[[ Study material, beginning ]]

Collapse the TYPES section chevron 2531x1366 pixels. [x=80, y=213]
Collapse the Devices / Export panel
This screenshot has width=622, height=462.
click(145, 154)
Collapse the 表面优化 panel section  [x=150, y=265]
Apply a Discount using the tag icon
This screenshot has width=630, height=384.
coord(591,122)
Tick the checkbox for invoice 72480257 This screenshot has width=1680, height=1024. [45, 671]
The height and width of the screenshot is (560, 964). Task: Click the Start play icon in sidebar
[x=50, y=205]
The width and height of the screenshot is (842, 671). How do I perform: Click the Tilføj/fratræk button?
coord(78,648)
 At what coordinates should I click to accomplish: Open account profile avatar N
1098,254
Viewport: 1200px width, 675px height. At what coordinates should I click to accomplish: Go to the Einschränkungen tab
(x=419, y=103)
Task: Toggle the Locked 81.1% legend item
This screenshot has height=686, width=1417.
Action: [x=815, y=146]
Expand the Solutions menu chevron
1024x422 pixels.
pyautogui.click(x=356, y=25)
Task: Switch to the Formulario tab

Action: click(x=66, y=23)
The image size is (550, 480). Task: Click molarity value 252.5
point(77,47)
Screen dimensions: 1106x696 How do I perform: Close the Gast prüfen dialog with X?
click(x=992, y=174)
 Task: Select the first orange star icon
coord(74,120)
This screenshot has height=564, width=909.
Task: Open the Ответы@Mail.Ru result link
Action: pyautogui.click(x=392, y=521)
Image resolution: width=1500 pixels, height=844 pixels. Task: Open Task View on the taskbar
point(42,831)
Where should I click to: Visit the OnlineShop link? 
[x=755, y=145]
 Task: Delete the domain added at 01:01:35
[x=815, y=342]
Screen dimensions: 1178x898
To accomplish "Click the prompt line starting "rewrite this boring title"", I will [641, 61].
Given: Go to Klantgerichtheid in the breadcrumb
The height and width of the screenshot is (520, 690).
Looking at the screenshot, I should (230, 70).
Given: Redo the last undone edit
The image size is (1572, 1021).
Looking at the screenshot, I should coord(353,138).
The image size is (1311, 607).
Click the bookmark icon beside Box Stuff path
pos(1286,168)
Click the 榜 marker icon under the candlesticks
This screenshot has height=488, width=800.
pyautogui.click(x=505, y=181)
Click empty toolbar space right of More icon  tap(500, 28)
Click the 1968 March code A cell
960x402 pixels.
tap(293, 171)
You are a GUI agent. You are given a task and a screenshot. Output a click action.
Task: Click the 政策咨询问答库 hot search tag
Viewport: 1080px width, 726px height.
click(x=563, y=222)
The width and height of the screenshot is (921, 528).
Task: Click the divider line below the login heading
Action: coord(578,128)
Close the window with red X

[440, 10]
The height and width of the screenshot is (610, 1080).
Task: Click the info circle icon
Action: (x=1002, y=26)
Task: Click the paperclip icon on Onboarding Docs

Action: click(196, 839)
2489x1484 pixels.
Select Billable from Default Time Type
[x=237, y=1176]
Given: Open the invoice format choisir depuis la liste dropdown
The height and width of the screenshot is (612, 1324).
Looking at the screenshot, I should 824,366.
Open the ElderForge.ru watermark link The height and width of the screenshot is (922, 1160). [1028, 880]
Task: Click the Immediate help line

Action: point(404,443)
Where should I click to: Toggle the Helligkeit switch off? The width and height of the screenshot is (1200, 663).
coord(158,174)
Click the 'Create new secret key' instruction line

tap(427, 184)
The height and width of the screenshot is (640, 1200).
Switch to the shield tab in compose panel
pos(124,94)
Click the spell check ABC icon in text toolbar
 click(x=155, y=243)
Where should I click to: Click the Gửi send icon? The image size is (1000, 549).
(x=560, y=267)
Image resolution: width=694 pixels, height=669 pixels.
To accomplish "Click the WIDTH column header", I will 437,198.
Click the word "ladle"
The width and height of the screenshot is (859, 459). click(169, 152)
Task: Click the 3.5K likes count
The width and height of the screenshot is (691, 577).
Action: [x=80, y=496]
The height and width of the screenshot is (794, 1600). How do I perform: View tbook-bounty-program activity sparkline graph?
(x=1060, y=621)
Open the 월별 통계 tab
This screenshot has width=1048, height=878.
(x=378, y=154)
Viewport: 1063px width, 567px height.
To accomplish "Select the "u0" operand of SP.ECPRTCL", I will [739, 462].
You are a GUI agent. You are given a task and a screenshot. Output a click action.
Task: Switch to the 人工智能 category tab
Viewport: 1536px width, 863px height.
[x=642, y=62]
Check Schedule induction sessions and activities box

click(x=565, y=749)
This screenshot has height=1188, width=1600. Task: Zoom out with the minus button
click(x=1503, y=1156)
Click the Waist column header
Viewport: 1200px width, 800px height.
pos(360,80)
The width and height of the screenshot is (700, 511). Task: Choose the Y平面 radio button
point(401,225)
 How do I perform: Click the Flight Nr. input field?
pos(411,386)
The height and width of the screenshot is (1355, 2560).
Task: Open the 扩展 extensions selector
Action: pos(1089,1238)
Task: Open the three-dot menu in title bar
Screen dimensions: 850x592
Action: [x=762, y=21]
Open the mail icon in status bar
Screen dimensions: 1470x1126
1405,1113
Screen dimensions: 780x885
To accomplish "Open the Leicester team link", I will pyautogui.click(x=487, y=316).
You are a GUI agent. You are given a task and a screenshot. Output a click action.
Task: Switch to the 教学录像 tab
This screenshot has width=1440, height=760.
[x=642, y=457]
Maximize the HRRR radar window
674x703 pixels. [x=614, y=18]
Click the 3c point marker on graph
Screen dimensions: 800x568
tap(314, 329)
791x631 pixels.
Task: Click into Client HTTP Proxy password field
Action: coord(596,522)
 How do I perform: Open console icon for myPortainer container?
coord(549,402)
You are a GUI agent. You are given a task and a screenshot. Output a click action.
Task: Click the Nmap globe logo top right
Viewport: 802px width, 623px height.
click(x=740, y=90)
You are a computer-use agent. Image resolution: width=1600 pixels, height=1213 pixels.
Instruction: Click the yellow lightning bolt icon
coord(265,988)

[[ Study material, end ]]

■ **What you should do**:
Using the records above, find the number of lines that contain the string "title", and give that number without further comment.

■ **Worked solution**:
2